Whenever a line contains the string "beside", copy it out of the entries.
============================================================
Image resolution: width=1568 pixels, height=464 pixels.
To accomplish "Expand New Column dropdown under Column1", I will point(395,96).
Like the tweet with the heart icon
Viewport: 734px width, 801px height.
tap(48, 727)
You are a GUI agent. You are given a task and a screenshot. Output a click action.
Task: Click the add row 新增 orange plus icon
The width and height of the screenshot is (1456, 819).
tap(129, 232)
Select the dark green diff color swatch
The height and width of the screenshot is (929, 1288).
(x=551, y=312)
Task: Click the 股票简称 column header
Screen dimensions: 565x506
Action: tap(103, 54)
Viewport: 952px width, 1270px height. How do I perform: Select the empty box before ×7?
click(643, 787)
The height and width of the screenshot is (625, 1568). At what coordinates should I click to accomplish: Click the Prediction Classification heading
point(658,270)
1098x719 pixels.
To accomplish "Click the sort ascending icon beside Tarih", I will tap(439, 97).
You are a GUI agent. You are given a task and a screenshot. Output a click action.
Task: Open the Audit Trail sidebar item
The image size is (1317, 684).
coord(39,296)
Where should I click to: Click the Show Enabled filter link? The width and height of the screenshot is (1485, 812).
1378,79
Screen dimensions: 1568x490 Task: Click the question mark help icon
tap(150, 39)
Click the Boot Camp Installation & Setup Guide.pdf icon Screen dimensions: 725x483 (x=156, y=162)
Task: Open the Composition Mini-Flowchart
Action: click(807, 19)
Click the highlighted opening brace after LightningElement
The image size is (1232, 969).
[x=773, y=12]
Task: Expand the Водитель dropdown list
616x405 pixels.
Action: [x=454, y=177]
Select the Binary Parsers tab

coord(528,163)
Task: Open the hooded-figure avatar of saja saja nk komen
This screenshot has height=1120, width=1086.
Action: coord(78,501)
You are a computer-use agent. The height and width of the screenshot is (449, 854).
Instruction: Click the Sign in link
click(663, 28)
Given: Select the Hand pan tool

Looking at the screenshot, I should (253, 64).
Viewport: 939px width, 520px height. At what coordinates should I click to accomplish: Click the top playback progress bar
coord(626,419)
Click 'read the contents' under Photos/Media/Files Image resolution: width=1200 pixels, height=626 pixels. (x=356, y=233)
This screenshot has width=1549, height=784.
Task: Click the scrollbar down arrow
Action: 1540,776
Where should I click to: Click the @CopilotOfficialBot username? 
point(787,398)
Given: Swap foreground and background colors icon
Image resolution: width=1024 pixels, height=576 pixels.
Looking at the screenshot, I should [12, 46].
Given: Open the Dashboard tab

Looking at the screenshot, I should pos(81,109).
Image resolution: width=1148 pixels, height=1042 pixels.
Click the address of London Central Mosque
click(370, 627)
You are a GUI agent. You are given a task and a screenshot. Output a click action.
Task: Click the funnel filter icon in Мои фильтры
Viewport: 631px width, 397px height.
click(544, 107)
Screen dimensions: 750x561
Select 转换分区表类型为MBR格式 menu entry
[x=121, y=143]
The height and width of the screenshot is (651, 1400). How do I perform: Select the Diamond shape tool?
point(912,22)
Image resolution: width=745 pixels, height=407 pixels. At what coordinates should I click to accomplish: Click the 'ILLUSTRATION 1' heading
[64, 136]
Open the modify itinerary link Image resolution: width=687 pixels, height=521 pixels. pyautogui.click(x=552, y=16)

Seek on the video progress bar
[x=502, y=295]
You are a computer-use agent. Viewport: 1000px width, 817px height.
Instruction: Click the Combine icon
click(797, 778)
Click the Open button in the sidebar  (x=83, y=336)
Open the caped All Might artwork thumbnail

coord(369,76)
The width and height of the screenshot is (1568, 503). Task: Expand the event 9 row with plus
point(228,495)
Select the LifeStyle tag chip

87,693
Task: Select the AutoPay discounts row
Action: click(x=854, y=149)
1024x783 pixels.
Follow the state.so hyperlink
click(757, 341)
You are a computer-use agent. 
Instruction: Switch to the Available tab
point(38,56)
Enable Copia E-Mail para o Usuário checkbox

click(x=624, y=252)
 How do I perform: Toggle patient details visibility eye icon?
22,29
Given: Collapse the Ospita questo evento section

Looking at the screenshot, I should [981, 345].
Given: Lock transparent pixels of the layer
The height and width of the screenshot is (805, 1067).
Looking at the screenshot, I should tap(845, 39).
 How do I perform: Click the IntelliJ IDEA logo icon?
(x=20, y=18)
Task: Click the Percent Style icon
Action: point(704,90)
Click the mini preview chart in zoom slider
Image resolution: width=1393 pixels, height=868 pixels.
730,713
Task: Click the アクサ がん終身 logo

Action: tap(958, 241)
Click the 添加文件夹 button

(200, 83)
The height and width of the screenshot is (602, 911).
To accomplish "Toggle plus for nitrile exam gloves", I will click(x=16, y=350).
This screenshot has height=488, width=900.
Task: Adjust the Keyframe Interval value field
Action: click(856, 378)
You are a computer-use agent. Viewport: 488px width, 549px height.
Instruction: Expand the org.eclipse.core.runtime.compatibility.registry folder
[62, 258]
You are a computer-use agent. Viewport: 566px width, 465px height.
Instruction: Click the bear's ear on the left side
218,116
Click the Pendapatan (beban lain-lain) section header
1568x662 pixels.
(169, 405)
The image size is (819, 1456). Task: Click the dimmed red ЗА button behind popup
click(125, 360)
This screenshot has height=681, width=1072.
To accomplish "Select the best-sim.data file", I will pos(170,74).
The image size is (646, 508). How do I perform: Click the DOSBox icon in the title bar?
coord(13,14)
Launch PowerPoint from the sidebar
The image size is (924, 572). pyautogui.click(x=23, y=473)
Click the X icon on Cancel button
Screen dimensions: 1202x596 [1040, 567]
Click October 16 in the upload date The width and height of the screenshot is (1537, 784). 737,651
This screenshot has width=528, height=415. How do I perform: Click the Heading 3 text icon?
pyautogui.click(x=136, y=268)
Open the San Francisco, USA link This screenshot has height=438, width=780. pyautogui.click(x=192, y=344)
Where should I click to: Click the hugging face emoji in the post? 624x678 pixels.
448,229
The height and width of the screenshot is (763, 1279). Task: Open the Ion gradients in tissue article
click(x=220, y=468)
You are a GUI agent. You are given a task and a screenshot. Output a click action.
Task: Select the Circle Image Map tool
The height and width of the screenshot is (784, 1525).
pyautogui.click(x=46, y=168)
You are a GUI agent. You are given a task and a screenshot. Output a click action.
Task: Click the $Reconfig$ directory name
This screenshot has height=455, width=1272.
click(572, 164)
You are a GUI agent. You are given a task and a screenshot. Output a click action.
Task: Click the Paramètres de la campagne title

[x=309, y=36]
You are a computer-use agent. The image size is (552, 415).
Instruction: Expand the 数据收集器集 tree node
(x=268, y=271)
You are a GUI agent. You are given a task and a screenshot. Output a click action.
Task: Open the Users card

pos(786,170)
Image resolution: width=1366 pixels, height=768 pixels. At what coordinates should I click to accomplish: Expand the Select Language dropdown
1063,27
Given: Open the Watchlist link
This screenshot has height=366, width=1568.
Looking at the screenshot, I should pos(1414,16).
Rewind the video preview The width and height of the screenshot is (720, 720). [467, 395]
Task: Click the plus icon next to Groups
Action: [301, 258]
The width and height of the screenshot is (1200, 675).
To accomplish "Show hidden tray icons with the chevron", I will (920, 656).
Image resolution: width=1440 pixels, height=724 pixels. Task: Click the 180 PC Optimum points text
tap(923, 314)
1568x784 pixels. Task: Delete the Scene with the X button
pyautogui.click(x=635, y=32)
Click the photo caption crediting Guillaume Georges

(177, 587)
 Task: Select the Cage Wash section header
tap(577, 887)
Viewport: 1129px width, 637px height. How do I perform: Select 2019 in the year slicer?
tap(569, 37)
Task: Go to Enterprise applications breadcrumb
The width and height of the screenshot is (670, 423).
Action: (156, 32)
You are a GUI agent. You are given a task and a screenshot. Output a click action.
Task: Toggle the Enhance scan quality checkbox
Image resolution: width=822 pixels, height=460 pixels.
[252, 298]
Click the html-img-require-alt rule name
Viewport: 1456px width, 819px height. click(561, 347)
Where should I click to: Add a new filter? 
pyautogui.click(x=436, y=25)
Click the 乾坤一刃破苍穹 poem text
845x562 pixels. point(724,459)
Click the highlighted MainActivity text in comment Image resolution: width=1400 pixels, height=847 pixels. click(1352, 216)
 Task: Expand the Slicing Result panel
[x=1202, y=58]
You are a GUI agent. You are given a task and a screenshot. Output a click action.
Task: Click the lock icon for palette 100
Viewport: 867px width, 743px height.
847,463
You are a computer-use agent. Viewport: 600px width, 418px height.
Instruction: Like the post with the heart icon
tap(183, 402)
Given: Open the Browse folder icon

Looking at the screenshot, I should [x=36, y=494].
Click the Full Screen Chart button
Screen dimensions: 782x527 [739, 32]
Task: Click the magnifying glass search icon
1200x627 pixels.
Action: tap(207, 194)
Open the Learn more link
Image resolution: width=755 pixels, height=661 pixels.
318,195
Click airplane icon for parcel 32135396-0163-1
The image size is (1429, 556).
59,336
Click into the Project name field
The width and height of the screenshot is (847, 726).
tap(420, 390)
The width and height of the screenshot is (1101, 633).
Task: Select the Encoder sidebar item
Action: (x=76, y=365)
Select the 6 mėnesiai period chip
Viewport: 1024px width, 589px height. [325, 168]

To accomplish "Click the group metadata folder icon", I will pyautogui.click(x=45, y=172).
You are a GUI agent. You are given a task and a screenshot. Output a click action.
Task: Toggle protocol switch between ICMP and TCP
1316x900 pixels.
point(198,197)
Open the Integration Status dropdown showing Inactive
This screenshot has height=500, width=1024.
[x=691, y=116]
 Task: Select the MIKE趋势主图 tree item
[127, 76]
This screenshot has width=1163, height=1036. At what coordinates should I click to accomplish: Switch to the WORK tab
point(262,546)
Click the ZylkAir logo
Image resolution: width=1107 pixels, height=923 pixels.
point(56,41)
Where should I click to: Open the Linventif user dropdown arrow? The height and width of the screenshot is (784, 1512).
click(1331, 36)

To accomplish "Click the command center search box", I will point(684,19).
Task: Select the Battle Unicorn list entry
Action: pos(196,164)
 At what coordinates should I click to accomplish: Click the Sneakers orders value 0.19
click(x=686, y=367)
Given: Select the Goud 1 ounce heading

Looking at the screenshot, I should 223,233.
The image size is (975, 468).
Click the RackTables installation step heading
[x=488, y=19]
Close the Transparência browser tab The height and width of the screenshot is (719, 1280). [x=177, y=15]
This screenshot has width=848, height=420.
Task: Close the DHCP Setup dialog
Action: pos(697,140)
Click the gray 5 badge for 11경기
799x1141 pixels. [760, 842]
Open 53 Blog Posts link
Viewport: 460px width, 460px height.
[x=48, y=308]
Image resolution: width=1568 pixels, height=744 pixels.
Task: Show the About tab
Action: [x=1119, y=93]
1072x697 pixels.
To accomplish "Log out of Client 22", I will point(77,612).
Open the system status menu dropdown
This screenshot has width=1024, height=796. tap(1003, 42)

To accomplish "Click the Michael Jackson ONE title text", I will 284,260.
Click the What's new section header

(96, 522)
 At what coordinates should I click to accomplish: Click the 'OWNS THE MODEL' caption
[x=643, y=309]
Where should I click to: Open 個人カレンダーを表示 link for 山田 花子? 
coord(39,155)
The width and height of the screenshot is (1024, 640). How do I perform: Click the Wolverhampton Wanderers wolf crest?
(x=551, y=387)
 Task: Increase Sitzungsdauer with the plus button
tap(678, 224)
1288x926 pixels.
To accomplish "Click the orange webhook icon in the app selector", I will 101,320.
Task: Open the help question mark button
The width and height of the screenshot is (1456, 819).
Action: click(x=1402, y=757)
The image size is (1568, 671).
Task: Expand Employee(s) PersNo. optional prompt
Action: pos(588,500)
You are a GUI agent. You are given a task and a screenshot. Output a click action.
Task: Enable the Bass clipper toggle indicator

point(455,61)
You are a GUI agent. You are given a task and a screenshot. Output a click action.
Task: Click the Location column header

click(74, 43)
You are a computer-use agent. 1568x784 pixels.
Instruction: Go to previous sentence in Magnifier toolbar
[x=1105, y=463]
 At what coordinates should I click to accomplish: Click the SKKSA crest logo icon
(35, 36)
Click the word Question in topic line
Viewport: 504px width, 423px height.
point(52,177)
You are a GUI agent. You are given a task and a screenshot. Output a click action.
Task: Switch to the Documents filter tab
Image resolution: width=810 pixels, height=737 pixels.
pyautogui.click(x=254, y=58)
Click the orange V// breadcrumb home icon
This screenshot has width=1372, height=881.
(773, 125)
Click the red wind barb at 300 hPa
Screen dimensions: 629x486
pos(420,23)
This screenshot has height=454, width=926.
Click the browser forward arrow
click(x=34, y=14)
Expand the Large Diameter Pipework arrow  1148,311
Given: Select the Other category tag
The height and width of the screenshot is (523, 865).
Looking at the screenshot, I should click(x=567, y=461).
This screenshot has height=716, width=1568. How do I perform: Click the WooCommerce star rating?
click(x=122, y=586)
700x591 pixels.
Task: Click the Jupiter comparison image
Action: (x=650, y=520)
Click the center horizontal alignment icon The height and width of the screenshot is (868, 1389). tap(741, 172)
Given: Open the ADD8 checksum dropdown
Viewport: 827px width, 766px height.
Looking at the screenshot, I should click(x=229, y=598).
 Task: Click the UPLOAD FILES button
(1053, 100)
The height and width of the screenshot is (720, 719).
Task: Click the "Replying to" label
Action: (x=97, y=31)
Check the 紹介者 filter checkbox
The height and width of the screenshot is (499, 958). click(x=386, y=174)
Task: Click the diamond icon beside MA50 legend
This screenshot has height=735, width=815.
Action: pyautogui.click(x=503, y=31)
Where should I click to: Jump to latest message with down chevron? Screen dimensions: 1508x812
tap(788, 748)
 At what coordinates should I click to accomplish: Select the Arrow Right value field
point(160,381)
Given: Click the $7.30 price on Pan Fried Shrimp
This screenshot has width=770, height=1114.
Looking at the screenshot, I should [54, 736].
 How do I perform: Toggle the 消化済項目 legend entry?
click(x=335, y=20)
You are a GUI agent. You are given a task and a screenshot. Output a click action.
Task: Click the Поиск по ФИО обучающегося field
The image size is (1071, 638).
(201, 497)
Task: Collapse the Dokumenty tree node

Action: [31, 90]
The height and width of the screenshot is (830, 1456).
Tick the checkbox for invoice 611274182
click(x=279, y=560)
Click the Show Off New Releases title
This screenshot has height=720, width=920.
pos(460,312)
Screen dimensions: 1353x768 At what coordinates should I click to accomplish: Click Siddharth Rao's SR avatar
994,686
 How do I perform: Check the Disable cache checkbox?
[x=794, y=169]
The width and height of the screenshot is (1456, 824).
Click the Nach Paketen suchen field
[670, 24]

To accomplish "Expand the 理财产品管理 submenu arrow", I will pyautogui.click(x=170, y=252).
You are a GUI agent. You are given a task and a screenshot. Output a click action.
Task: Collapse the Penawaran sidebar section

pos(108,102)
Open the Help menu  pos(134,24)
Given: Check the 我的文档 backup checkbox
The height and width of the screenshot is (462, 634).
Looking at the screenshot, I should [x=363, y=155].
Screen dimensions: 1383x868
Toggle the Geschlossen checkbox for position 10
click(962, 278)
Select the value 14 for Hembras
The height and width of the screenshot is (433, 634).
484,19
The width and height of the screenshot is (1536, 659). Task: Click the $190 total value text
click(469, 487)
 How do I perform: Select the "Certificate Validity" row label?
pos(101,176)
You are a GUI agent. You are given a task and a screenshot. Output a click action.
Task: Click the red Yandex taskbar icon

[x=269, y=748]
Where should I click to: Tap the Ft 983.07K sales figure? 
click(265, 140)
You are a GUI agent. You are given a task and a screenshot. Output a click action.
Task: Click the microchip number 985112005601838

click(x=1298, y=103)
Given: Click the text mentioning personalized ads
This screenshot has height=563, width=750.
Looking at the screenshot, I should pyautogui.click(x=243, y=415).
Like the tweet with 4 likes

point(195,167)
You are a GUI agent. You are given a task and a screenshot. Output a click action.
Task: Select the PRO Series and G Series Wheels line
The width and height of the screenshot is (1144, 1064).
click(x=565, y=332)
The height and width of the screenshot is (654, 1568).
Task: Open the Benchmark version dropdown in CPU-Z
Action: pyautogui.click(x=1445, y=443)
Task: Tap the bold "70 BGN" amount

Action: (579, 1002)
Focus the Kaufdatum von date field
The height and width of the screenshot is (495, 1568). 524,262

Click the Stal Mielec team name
============================================================
[Response below]
To accomplish "Click the sort ascending icon beside Tarih", I will tap(439, 97).
Task: Click the diamond icon beside MA50 legend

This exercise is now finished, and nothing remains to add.